The students who are deeply into the technologies that they have access to in the outside world and which are intimate parts of their everyday life then look at school and ask what does this have to do with my personal world. They are becoming more and more disconnected and disinterested in their education. Who is at fault?

The teachers and the students are NOT at fault. The fault lies with the vision of education which is becoming more and more at odds with the transition from a post information world to a world built on a culture of innovation and advancement. Crucial to this is the changing role of the teacher. Consider the following points:
  1. Under the old model, the teacher was considered the ultimate source of information for students. Now students have access to more information through the Internet than a teacher could possibly teach them in several life-times. The old way of testing by the simple repeating of information that the teacher taught is not a reasonable approach whether it is in a brick and mortar school or an online school.
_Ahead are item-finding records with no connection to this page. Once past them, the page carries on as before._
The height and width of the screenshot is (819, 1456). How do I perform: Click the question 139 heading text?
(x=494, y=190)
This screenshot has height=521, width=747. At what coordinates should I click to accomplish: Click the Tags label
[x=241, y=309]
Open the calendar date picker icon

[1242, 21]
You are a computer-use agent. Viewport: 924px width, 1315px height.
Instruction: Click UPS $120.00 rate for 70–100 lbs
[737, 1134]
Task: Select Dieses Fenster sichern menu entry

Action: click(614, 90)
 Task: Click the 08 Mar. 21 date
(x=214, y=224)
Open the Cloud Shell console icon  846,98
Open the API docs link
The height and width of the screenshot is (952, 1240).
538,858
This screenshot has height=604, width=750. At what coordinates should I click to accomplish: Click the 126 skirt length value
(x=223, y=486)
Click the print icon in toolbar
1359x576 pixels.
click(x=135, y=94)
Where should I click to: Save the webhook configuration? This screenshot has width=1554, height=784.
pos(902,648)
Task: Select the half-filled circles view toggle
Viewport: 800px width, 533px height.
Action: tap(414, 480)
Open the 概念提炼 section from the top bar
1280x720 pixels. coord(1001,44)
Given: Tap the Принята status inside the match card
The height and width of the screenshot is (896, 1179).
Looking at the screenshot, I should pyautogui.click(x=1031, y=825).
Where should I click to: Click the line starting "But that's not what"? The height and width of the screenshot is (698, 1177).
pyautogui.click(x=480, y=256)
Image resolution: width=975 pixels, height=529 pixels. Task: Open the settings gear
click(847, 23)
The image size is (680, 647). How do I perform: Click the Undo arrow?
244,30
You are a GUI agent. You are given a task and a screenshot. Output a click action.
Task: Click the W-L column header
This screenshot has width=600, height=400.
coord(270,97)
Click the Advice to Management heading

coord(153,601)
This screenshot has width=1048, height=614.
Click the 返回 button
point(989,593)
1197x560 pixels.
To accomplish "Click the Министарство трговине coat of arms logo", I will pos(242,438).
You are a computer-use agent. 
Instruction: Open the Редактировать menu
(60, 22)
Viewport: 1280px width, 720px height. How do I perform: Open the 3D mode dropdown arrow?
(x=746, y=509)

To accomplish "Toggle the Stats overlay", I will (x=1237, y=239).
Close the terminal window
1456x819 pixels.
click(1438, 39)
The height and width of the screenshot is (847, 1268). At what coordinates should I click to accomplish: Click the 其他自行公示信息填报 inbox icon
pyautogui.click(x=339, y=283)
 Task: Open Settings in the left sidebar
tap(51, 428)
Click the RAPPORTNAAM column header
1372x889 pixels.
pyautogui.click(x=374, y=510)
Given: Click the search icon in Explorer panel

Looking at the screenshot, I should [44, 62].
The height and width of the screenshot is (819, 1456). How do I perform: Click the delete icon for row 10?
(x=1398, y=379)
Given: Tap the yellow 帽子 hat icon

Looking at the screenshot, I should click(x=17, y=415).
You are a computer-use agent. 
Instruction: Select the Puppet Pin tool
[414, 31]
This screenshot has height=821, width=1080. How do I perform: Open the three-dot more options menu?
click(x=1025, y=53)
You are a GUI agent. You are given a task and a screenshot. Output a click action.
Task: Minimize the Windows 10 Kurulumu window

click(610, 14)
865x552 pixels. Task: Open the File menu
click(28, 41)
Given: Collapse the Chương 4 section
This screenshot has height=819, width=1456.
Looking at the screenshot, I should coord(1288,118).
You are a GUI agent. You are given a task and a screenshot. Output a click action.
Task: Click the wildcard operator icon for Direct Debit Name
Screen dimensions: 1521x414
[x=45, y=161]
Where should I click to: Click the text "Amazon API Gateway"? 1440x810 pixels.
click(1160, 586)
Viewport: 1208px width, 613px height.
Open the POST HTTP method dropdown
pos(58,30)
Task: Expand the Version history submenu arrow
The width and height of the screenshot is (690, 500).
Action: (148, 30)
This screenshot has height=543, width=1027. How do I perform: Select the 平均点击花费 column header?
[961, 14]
Cutting and pasting information from the Internet in response to an assignment requires very little engagement with the subject area. In other words, its a no brainer!
  2. Under a new model where the teacher is a change agent, the goal is to establish "thoughtful engagement" with the subject matter. The emphasis stresses the higher levels of Bloom's Revised Taxonomy where it is not what you know that is as important as what you can do with what you know when confronted by a real world problem or issue. The teacher's new role is to guide students in the art of how to learn to deal with the overwhelming information that is available, even in a given discipline alone.
  3. Under the old model, knowledge was compartmentalized into subject areas. Under a new model, perhaps it is time to integrate subjects much in the same way as the S.T.E.M.(Science, Technology, Engineering and Math) curriculum attempts to do. Why? It recognizes that when we attempt to solve issues or problems, we in fact use skills that cross subject areas.
  4. Under a new model which involves the integration of subjects that have complementary skill sets, the implication for assessment strategies are fascinating. Instead of administering a test or exam in each individual subject, we can have integrated tests that replicate problem solving that is more realistic.